Rebeldía contra el Señor.

El pesimismo expresado en 13,31-33 contagia a todo el pueblo, que se llena de miedo y desgana para seguir adelante. El llanto de toda la noche (1) y las protestas (3s) son el reflejo de un pueblo que aún carece de lo más esencial para alcanzar su libertad: conciencia y ganas de alcanzarla. El reto que se le presenta al pueblo es conquistar su libertad mediante el esfuerzo. Las protestas y los intentos de retroceso que vemos ya en Éx 14,11s; 15,24; 16,3; 17,2; Nm 11 y, de nuevo, aquí (1-4), reflejan los miedos, las dudas y la falta de certeza sobre el éxito o el fracaso en los procesos de cambio.

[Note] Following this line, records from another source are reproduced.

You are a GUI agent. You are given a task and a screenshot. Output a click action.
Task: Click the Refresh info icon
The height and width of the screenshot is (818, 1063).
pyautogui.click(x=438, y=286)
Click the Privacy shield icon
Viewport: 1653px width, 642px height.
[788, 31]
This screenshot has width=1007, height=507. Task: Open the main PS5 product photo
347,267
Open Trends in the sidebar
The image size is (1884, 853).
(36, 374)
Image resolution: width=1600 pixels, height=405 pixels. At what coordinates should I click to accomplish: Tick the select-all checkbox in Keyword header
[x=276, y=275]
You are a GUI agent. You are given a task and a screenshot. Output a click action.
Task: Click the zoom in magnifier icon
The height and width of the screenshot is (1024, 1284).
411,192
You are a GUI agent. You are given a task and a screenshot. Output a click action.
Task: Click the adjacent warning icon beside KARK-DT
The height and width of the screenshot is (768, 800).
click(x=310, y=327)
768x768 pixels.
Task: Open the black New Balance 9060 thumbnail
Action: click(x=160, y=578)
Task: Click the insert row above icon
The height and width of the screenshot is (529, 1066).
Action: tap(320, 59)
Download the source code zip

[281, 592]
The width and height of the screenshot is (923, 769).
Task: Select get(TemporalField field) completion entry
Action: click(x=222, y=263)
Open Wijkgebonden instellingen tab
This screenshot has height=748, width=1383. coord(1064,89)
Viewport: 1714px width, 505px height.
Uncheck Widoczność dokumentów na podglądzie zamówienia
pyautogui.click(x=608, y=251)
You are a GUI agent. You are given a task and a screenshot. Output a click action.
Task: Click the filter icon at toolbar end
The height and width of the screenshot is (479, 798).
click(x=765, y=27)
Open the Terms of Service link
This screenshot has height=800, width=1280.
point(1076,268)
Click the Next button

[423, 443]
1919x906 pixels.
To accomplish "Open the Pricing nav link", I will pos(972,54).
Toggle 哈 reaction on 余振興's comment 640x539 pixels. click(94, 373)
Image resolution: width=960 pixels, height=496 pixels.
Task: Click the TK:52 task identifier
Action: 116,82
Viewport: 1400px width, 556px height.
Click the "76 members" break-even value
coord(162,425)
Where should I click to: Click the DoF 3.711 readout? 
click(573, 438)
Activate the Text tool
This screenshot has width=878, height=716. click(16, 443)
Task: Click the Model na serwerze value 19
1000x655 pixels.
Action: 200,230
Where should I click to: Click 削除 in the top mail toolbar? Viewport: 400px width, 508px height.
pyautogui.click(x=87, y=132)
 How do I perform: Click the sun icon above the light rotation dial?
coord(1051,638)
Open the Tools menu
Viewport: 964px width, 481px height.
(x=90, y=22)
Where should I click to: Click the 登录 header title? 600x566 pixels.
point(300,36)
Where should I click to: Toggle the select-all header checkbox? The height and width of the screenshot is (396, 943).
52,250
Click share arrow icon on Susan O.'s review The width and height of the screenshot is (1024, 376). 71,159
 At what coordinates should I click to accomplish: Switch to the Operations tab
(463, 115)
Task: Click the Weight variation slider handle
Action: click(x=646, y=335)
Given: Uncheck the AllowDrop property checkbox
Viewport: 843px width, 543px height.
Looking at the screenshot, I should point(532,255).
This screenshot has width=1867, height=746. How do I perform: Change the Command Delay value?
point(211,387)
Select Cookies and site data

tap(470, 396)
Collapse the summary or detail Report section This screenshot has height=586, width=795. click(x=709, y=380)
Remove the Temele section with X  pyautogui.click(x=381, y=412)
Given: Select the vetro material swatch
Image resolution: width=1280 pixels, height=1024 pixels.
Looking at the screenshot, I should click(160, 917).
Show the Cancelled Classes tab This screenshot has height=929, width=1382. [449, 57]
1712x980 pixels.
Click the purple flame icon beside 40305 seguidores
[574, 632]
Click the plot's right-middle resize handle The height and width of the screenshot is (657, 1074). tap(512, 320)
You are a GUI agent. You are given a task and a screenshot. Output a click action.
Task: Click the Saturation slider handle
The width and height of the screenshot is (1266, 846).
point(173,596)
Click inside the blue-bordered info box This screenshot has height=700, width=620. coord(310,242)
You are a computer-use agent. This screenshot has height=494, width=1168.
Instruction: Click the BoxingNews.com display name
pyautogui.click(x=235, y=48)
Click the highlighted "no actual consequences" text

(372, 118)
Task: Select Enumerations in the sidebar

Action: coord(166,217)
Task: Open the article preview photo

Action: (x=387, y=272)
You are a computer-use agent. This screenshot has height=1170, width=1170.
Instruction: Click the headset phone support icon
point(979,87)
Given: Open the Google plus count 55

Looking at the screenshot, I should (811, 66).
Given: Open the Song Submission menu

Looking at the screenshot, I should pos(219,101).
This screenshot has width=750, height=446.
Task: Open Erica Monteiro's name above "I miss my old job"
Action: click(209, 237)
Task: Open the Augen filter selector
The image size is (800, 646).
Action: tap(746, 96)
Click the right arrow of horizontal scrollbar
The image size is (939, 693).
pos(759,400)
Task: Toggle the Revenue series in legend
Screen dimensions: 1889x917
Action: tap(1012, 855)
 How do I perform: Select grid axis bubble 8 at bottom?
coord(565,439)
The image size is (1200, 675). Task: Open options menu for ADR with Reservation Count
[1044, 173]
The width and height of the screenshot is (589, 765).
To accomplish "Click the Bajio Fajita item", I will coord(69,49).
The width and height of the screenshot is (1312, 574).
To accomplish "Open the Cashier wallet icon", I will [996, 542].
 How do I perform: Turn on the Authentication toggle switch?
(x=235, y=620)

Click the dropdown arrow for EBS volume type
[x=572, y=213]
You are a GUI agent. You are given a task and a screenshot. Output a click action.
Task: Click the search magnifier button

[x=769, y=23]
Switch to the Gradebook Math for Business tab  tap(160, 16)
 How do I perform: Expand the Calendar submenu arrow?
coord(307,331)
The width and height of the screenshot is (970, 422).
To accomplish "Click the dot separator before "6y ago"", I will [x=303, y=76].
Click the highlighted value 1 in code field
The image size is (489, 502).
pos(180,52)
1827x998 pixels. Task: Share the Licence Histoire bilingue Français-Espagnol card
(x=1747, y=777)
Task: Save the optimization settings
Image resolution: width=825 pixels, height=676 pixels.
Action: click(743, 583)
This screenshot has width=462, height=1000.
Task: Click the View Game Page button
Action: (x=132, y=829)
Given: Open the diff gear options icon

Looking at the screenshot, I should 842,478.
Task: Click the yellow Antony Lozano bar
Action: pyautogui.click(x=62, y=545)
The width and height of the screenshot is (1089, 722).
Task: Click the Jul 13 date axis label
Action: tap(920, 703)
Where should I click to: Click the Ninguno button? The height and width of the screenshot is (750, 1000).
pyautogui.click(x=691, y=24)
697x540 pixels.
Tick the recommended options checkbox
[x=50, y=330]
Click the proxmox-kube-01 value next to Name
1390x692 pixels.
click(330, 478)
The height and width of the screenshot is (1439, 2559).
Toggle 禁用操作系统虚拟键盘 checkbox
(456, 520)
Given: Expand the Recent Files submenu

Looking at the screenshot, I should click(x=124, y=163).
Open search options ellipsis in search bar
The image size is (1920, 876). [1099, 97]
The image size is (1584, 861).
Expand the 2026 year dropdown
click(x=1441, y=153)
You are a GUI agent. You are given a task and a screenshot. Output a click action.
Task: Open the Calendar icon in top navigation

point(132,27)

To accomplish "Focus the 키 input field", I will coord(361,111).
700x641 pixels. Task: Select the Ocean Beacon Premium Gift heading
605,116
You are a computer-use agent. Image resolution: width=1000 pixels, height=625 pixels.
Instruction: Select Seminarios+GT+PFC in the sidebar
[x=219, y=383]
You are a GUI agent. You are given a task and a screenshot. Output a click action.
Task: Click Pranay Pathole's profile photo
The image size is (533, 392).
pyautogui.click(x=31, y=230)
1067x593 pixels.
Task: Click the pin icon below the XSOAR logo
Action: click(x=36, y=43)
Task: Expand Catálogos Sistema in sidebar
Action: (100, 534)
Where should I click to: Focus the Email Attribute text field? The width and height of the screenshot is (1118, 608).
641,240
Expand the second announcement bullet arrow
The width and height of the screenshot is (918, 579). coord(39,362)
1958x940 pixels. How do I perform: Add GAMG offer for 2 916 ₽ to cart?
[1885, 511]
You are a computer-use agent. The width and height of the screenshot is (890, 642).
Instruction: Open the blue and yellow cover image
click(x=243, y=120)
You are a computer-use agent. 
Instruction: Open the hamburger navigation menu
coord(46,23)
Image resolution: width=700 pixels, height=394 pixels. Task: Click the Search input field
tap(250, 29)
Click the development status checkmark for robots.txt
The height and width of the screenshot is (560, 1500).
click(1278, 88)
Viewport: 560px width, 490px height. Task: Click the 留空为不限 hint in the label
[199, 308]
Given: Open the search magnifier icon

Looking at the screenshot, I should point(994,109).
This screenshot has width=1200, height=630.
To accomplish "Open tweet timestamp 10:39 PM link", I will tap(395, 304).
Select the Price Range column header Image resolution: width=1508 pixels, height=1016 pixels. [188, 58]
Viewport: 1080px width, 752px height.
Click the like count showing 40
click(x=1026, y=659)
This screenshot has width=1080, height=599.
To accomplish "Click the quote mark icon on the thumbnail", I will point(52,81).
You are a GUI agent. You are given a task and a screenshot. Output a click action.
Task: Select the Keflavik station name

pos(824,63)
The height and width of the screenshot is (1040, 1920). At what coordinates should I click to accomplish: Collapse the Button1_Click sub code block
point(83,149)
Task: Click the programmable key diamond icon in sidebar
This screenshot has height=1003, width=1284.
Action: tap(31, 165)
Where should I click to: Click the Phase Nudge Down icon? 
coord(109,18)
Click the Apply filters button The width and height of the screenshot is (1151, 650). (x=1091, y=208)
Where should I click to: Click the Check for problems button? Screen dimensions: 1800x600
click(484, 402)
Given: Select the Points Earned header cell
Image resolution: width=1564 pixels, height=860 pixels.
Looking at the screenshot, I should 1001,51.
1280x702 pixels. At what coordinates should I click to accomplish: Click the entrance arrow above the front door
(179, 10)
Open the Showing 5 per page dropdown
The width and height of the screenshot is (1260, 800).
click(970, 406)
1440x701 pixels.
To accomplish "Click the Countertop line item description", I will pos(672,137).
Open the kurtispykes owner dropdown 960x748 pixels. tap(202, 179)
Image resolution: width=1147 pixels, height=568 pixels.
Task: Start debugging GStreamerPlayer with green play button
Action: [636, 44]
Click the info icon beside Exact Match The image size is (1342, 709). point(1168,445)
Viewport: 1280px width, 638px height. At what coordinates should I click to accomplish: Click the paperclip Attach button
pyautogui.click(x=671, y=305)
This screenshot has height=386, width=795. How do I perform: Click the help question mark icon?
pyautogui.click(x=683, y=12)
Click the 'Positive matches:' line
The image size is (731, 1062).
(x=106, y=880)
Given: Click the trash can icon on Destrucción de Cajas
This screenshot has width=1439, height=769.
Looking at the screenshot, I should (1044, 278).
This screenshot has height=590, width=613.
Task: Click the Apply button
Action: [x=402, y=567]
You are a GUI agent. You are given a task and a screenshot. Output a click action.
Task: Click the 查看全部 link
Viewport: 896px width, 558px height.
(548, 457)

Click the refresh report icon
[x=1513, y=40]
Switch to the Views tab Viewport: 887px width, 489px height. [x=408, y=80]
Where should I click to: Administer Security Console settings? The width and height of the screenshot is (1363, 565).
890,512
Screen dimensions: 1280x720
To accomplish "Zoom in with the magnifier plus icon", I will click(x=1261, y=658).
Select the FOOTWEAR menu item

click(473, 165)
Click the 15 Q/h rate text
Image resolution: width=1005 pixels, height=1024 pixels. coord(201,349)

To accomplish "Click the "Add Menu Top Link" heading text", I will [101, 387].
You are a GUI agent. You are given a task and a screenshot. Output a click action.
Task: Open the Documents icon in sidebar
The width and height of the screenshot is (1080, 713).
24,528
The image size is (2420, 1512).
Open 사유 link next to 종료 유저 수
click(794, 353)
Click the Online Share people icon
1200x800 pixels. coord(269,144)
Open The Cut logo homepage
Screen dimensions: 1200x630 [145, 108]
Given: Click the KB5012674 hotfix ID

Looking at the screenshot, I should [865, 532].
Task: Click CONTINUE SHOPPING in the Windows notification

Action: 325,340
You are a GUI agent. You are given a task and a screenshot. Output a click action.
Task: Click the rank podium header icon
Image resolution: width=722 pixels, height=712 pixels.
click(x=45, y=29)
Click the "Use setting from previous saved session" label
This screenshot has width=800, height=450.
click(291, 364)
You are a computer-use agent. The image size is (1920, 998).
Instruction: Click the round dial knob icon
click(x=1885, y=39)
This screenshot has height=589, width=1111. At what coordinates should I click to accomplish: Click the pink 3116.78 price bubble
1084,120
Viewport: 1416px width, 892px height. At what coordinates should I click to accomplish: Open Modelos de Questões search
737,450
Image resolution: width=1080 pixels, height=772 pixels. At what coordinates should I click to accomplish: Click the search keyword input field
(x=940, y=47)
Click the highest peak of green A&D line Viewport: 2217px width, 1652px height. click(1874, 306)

En el fondo, es lo que el famoso psicoanalista E. Fromm denominó «el miedo a la libertad». Pues bien, esos procesos de concienciación que toman tiempo, que presentan avances y retrocesos, son convertidos por la corriente sacerdotal (P) en una especie de castigo o de represalia divina (20-38): sentencia al pueblo a vivir cuarenta años como pastores en el desierto y no permite que ninguno de la generación que salió de Egipto, excepto Josué y Caleb, entre en la tierra prometida.